Maternity leave
Women's careers are under threat due to the radical extension of maternity leave, the head of the new equality watchdog has warned.
The chief executive of the Equalities and Human Rights Commission, Nicola Brewer, said with the prospect of mothers taking a year off after each birth, employers are thinking twice about offering jobs or promotions to women.
In an interview with the Times, she said her concerns were underlined by the entrepreneur Sir Alan Sugar saying that many employers simply binned CVs of women of child-bearing age.
She now fears that plans to extend the right of parents to request flexible working hours until their oldest child was 16 will only exacerbate the problem.
"The Work and Families Act has not freed parents and given them real choice. It is based on assumptions, and some of the terms reinforce the traditional pattern of women as the carers of children," she said.
"We have come a long way but after winning all these gains it is worth asking: are we still on the right track? The thing I worry about is that the current legislation and regulations have had the unintended consequence of making women a less attractive prospect to employers."

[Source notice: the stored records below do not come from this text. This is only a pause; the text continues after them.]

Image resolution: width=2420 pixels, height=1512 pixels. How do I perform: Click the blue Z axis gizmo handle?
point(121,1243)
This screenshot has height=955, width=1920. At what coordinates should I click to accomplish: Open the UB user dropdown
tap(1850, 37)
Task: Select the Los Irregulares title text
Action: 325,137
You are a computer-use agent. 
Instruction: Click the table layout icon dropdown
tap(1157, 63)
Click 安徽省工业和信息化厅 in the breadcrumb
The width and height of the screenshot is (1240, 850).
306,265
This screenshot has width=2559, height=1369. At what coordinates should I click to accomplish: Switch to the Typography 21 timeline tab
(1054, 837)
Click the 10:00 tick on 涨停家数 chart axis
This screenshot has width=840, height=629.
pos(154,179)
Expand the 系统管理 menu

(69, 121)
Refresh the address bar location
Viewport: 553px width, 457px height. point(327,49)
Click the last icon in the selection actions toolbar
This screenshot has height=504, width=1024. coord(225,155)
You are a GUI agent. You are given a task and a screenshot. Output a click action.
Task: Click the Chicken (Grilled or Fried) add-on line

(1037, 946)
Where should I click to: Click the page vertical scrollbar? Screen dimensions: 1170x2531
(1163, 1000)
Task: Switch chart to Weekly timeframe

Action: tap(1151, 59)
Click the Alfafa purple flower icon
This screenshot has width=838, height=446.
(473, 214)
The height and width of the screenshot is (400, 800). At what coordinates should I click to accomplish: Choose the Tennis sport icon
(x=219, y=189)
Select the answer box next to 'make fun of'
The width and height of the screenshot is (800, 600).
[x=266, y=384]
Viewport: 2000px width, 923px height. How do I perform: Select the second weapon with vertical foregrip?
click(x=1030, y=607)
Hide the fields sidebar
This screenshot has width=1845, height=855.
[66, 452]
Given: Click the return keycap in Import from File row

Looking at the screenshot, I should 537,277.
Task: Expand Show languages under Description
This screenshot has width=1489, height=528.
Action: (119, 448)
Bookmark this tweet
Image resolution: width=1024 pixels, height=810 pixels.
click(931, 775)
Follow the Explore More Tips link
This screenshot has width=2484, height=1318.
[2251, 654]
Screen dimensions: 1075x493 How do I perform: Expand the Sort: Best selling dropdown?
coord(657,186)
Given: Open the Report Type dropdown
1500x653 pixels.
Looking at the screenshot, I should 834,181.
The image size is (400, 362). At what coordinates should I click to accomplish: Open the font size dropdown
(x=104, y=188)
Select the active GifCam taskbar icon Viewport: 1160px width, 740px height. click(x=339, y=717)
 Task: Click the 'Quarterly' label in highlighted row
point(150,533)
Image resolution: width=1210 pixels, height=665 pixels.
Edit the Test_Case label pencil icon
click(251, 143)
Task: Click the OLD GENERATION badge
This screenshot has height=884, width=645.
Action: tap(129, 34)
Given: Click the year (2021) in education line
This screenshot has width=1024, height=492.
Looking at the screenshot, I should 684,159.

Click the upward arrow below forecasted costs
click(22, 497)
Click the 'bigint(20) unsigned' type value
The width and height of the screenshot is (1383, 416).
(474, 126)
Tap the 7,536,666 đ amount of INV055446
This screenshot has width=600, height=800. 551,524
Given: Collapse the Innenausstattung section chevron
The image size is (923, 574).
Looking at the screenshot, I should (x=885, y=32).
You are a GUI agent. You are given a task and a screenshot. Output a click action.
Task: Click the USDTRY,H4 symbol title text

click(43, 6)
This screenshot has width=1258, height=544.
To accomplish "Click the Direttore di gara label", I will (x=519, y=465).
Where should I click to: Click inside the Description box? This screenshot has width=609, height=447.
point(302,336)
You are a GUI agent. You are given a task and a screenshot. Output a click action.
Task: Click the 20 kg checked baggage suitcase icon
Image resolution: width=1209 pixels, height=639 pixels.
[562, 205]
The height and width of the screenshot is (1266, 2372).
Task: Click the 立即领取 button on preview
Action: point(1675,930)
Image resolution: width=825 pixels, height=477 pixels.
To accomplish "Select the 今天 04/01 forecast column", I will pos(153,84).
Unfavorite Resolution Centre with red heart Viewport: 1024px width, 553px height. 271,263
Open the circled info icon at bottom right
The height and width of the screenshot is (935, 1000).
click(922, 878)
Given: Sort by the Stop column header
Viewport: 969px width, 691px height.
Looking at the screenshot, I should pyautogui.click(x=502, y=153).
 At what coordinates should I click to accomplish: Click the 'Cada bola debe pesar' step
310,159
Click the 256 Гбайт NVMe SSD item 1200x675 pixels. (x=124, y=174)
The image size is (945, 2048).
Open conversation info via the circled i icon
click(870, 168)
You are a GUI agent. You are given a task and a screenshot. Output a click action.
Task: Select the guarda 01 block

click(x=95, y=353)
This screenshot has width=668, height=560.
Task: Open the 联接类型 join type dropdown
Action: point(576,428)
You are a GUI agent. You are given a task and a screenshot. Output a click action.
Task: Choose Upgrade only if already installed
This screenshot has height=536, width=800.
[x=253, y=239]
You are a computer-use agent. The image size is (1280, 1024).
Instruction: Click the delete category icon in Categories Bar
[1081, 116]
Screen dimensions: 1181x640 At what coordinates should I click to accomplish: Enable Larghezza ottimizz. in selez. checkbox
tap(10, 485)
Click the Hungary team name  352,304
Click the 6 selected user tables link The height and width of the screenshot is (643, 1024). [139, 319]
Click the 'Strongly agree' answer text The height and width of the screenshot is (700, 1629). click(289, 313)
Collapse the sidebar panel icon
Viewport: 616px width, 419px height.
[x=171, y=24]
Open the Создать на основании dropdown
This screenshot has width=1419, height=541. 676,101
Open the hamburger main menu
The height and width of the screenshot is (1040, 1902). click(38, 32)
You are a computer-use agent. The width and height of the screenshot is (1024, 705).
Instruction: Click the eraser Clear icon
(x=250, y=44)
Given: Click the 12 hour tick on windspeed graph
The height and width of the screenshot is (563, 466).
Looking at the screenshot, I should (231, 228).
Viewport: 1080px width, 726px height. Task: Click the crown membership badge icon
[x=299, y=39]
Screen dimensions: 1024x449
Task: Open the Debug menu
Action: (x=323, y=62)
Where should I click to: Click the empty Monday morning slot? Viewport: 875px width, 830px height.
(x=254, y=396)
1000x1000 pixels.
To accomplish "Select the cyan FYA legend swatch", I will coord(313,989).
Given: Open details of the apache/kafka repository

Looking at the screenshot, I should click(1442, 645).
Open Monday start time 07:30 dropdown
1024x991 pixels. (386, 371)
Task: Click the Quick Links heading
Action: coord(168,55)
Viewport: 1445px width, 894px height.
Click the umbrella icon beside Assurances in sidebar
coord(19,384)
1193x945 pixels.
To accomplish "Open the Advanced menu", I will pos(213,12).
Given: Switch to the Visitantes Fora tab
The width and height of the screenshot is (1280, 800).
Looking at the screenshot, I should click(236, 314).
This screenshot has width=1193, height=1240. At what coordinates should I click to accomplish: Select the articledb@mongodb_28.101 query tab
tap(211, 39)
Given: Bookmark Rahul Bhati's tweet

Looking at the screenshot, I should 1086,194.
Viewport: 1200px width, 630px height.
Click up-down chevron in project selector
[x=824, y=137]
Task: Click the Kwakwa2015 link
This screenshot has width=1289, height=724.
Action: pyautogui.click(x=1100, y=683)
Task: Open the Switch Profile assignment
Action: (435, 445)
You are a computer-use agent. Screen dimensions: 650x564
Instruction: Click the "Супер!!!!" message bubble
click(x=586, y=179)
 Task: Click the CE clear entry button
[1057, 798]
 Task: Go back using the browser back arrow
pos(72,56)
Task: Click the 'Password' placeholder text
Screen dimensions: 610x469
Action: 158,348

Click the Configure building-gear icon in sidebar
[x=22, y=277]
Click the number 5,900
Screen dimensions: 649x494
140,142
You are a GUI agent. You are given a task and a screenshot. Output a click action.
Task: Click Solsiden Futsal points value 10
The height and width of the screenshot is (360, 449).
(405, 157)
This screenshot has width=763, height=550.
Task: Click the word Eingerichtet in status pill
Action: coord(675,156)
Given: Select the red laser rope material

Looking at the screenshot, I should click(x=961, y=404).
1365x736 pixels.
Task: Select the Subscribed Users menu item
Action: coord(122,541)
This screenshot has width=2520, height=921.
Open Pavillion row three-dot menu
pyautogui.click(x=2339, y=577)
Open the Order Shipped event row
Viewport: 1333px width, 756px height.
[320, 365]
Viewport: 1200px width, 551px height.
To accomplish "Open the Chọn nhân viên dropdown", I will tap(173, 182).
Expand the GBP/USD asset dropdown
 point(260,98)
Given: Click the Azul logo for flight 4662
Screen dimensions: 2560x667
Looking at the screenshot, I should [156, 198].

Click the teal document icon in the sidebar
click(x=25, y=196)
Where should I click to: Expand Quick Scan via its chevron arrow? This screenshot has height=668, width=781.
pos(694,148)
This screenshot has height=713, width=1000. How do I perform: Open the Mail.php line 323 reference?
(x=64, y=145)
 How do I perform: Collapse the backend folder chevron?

Copyright © PA Business 2008
Liesel Whitfield from law firm Irwin Mitchell's employment team said: "Over the last few years employers have had to adjust to a number of legislative changes which have given more entitlements to employees, both male and female. Undoubtedly some of those changes have created challenges for businesses, particularly small and medium-sized employers, both in accommodating new working patterns and in coping with the changes that those different working patterns bring.
"In the case of flexible working, employers are entitled to reject a request on the basis of one of a number of specified reasons, as long as they have first given the request serious consideration. Employers should bear this in mind, and also bear in mind the positive consequences of retaining good quality employees whose circumstances have changed."